▶ [Dataset excerpts]

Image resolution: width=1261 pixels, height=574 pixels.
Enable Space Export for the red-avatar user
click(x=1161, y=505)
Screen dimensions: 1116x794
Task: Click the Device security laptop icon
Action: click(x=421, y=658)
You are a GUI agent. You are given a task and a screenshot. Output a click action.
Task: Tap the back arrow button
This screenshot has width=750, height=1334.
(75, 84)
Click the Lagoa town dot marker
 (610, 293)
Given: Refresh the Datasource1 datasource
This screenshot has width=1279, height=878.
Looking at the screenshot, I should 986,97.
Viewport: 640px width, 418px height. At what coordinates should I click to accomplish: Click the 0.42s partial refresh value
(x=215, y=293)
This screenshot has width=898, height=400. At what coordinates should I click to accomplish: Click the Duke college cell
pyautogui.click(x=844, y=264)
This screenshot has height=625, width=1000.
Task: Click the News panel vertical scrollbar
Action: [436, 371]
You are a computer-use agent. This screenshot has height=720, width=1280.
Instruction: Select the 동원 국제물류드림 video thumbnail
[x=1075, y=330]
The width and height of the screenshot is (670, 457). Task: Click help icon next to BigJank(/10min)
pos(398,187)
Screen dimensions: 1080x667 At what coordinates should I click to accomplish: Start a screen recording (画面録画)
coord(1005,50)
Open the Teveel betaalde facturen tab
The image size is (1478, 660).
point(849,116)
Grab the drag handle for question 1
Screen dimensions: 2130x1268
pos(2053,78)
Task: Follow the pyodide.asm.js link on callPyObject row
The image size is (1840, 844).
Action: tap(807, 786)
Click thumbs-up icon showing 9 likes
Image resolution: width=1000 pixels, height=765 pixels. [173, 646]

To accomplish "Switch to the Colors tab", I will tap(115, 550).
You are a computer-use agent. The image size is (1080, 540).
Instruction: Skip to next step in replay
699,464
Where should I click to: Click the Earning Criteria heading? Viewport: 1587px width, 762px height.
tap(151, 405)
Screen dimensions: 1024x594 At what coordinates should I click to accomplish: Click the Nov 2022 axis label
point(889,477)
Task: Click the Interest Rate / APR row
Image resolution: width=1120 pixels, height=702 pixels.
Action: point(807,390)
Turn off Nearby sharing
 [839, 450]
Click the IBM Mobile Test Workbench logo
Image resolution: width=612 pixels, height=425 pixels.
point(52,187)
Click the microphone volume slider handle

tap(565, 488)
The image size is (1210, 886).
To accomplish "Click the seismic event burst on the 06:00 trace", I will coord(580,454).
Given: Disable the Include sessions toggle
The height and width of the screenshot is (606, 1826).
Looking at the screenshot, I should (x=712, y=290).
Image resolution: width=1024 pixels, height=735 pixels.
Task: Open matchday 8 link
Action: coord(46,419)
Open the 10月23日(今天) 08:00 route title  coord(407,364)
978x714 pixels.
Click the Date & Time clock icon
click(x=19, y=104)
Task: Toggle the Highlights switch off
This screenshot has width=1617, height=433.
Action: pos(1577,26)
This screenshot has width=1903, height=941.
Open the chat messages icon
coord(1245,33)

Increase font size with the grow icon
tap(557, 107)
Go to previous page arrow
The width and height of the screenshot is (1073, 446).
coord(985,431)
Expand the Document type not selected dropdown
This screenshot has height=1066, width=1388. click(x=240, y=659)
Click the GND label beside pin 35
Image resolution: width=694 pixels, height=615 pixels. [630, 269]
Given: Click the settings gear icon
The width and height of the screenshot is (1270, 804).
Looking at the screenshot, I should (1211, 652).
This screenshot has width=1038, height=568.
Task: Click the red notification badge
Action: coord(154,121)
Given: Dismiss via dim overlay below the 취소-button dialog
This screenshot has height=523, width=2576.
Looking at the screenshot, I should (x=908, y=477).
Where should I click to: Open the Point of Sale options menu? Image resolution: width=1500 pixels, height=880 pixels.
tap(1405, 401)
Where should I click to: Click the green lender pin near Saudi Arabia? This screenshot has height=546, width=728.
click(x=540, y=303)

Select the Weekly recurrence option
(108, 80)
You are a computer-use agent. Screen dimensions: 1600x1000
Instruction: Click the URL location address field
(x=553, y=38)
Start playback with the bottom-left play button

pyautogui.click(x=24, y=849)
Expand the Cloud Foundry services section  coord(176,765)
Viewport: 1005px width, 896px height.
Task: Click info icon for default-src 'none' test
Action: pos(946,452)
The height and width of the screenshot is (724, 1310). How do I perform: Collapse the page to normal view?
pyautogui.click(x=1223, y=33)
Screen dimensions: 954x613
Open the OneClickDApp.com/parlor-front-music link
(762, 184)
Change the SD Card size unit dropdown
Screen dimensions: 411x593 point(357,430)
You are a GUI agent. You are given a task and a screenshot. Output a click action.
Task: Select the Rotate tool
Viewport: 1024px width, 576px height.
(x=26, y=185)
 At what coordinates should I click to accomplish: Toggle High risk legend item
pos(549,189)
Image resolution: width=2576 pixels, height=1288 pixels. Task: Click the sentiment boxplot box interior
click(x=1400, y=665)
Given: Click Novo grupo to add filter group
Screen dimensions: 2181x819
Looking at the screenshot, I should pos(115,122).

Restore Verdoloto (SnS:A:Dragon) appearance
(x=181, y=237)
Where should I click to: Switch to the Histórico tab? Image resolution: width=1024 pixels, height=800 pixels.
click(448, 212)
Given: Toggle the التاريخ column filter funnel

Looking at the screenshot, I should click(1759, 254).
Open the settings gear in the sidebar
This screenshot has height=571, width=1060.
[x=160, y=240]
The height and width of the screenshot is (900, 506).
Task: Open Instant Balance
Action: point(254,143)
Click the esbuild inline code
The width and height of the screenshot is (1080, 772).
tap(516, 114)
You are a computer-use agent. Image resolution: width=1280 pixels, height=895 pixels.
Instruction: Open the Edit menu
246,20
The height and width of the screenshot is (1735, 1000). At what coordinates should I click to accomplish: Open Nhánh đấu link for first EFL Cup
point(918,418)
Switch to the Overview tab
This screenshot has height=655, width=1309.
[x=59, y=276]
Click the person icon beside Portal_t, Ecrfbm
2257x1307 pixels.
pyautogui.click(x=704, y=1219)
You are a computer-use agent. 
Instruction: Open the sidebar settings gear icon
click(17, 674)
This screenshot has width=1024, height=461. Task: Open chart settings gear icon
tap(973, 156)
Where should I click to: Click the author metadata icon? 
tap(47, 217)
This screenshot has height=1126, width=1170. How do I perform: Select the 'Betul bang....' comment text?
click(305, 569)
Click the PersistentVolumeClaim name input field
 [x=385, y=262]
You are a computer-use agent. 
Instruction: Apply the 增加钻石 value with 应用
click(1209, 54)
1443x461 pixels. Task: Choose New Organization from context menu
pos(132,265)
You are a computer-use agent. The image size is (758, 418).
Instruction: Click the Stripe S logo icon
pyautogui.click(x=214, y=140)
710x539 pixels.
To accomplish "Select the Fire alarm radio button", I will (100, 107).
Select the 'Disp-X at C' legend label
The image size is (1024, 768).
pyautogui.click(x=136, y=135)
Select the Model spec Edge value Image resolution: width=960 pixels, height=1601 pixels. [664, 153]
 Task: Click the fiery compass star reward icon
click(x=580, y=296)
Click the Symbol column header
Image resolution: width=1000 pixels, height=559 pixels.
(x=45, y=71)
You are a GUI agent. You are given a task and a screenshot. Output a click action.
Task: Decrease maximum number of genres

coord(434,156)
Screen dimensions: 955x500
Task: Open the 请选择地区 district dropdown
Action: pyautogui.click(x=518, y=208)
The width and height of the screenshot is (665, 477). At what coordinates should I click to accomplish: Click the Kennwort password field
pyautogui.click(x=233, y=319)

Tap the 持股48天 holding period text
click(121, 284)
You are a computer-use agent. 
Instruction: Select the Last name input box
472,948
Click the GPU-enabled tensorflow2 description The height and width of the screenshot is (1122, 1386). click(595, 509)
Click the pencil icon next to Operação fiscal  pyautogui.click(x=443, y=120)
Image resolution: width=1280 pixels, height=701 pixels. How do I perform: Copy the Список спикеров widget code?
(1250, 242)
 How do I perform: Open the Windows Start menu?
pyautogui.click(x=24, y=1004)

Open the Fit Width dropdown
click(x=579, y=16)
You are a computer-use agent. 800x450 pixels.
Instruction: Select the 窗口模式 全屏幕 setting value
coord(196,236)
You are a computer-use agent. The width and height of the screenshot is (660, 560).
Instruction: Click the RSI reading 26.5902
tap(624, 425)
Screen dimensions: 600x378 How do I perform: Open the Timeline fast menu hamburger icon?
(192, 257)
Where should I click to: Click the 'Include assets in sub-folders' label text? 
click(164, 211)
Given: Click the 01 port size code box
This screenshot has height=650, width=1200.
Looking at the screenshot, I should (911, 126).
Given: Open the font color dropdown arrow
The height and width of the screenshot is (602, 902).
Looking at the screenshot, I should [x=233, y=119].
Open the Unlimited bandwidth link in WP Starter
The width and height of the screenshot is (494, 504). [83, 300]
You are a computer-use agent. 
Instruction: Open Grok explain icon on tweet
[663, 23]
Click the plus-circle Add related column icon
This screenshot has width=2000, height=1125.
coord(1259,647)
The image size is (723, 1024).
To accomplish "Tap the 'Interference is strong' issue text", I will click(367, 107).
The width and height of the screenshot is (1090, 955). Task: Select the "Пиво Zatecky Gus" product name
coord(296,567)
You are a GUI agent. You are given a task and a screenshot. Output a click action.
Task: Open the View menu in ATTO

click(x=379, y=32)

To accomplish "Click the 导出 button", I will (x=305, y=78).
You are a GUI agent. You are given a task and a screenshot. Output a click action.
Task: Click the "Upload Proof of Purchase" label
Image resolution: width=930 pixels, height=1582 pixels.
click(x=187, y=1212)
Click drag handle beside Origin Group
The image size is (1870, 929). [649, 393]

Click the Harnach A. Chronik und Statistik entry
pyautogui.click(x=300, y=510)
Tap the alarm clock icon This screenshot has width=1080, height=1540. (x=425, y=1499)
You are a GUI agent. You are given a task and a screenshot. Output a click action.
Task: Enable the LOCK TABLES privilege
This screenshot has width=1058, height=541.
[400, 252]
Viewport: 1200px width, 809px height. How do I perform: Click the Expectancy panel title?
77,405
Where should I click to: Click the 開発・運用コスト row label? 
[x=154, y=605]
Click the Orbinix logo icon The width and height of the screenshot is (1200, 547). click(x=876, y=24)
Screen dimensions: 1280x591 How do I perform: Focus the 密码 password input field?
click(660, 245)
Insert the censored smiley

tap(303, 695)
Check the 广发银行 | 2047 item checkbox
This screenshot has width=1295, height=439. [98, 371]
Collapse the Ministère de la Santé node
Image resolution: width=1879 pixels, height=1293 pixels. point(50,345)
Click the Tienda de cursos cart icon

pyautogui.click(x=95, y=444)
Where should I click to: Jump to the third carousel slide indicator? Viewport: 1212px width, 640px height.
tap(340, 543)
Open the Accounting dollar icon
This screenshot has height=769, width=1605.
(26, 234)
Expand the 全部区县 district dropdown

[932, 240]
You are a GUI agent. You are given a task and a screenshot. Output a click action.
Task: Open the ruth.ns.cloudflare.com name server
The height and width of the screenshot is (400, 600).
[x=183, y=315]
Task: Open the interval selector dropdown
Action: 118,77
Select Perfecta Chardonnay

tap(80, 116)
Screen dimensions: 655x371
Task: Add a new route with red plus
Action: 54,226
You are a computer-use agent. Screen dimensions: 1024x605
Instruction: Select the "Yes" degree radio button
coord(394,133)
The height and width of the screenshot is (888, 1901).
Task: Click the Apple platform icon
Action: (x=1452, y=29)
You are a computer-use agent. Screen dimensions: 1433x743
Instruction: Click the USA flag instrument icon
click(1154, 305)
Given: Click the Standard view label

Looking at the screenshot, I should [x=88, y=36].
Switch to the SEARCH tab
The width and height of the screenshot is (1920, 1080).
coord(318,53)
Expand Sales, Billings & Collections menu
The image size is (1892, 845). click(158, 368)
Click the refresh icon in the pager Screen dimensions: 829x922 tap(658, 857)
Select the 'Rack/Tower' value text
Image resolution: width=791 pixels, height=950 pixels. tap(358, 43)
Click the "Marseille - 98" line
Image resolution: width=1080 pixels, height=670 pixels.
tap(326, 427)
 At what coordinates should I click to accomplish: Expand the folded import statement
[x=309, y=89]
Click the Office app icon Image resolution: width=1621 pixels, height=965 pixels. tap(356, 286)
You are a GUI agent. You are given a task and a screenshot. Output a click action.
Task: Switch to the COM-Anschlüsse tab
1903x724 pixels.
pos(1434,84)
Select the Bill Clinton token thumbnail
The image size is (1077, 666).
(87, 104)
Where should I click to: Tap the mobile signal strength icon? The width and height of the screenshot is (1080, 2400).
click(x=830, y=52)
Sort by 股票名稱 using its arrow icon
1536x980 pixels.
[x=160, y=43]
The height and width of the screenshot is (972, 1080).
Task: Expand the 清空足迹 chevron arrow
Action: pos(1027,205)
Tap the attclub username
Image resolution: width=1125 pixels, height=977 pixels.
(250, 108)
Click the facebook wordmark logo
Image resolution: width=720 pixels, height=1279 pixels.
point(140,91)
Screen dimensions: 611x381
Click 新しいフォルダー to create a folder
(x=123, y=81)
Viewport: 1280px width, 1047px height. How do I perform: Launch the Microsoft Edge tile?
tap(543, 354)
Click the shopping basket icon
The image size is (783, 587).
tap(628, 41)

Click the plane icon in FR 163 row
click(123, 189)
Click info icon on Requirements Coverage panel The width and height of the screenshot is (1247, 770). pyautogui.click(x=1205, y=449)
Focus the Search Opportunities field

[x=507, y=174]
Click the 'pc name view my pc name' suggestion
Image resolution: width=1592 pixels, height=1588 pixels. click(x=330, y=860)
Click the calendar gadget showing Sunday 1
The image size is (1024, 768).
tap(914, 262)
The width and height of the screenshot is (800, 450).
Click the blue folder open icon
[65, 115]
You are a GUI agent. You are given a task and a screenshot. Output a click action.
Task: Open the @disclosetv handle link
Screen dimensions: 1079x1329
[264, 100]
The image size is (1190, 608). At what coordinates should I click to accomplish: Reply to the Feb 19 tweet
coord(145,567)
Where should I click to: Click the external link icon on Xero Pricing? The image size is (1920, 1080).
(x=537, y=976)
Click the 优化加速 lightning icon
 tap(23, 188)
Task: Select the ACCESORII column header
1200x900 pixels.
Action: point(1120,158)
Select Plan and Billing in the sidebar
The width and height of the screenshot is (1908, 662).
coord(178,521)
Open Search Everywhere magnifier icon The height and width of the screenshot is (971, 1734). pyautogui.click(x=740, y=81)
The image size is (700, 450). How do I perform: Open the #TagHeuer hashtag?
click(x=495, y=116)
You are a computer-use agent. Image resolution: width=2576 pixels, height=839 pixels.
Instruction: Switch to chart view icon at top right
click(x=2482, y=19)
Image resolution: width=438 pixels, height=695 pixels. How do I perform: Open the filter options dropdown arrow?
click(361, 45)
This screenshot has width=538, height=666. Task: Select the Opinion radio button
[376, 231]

▶ [Work request]
Using the entries above, repeat only the lines from the one containing "The width and height of the screenshot is (665, 477)." through the one containing "You are a computer-use agent. 800x450 pixels.", end lines included.

▶ [Reply]
The width and height of the screenshot is (665, 477). At what coordinates should I click to accomplish: Click the Kennwort password field
pyautogui.click(x=233, y=319)

Tap the 持股48天 holding period text
click(121, 284)
You are a computer-use agent. 
Instruction: Select the Last name input box
472,948
Click the GPU-enabled tensorflow2 description The height and width of the screenshot is (1122, 1386). click(595, 509)
Click the pencil icon next to Operação fiscal  pyautogui.click(x=443, y=120)
Image resolution: width=1280 pixels, height=701 pixels. How do I perform: Copy the Список спикеров widget code?
(1250, 242)
 How do I perform: Open the Windows Start menu?
pyautogui.click(x=24, y=1004)

Open the Fit Width dropdown
click(x=579, y=16)
You are a computer-use agent. 800x450 pixels.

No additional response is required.